A clearer view of TB trends in Canada
Yearly surveillance updates are now organized under “TB Surveillance Updates (2024)”, presenting the most recent data across five indicators. These sections offer an overview of yearly changes and emerging trends in TB epidemiology in Canada, helping users quickly understand how TB is evolving across the country
Measuring progress against global and national commitments
The updated tracker strengthens its focus on evaluating Canada’s progress toward both domestic and global TB elimination targets, including those outlined under the World Health Organization (WHO) End TB Strategy and commitments made through the 2023 United Nations High-Level Meeting (UNHLM) on TB. It specifically assesses whether current trends are aligned with the trajectories required to meet these targets.

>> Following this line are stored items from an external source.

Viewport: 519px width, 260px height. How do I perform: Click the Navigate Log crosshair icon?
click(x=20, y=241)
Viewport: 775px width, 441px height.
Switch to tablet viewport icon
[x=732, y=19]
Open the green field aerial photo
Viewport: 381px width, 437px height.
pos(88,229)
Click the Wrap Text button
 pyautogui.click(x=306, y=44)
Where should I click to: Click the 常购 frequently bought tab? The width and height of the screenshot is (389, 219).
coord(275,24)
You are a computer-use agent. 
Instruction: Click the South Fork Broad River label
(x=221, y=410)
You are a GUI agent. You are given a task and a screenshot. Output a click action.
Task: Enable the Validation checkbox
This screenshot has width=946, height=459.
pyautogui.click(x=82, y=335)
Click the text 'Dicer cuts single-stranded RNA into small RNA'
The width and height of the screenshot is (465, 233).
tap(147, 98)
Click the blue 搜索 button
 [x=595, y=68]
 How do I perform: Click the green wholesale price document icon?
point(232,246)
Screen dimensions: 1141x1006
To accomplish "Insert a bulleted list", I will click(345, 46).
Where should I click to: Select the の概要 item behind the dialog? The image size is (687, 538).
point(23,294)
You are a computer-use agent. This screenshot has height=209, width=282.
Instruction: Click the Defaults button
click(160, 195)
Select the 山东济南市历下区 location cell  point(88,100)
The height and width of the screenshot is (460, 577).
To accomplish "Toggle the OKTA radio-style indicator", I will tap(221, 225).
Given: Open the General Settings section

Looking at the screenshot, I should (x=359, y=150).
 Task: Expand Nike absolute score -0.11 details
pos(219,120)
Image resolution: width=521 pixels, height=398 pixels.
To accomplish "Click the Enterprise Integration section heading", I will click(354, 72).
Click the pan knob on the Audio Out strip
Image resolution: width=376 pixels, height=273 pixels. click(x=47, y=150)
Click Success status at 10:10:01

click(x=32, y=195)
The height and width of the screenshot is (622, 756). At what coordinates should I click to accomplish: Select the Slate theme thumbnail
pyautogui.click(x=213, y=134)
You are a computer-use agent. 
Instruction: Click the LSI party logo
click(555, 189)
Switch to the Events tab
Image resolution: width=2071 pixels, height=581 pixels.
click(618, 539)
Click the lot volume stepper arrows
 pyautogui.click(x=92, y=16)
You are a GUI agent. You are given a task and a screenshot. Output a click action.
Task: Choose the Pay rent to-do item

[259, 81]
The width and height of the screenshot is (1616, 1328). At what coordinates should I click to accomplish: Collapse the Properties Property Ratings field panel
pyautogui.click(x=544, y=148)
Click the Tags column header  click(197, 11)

Uneven progress across provinces and territories
A key addition to the tracker is a deeper focus on regional variation in TB incidence across provinces and territories.The updated tool now shows how quickly TB rates would need to decline in each province and territory for Canada to reach its 2035 pre-elimination target of fewer than 1 case per 100,000 people.
The results reveal widening gaps between required and observed reduction rates. Between 2015 and 2024, most regions have not achieved the rate of decline required - highlighting uneven and, in many cases, insufficient progress across the country.
How does Canada compare internationally?
A new comparative section examines changes in TB incidence from 2015 to 2024 across G7 (Group of 7) and M5 (Migration 5) countries. This analysis highlights that while many peer countries have experienced steady declines, similar progress has not been observed in Canada over the same time period – raising important questions about policy effectiveness and implementation.
A growing gap in TB research funding
The tracker also updates Canada’s contribution to global TB research and development (R&D), using the latest estimates from the UNHLM. With a revised, increased, fair share target of 0.15%, the analysis shows that Canada is falling further behind. The gap between Canada’s contributions and global TB funding targets has widened in recent years, driven in part by declines in overall spending on TB R&D
Tracking progress on new global targets
Finally, the tracker also incorporates updated commitments determined from the 2023 UNHLM on TB, which set revised global targets for 2023 to 2027. Canada-specific targets derived from these global targets are presented alongside reported notifications for TB, drug-resistant TB (DR-TB), and TB in children to assess current progress towards their achievement.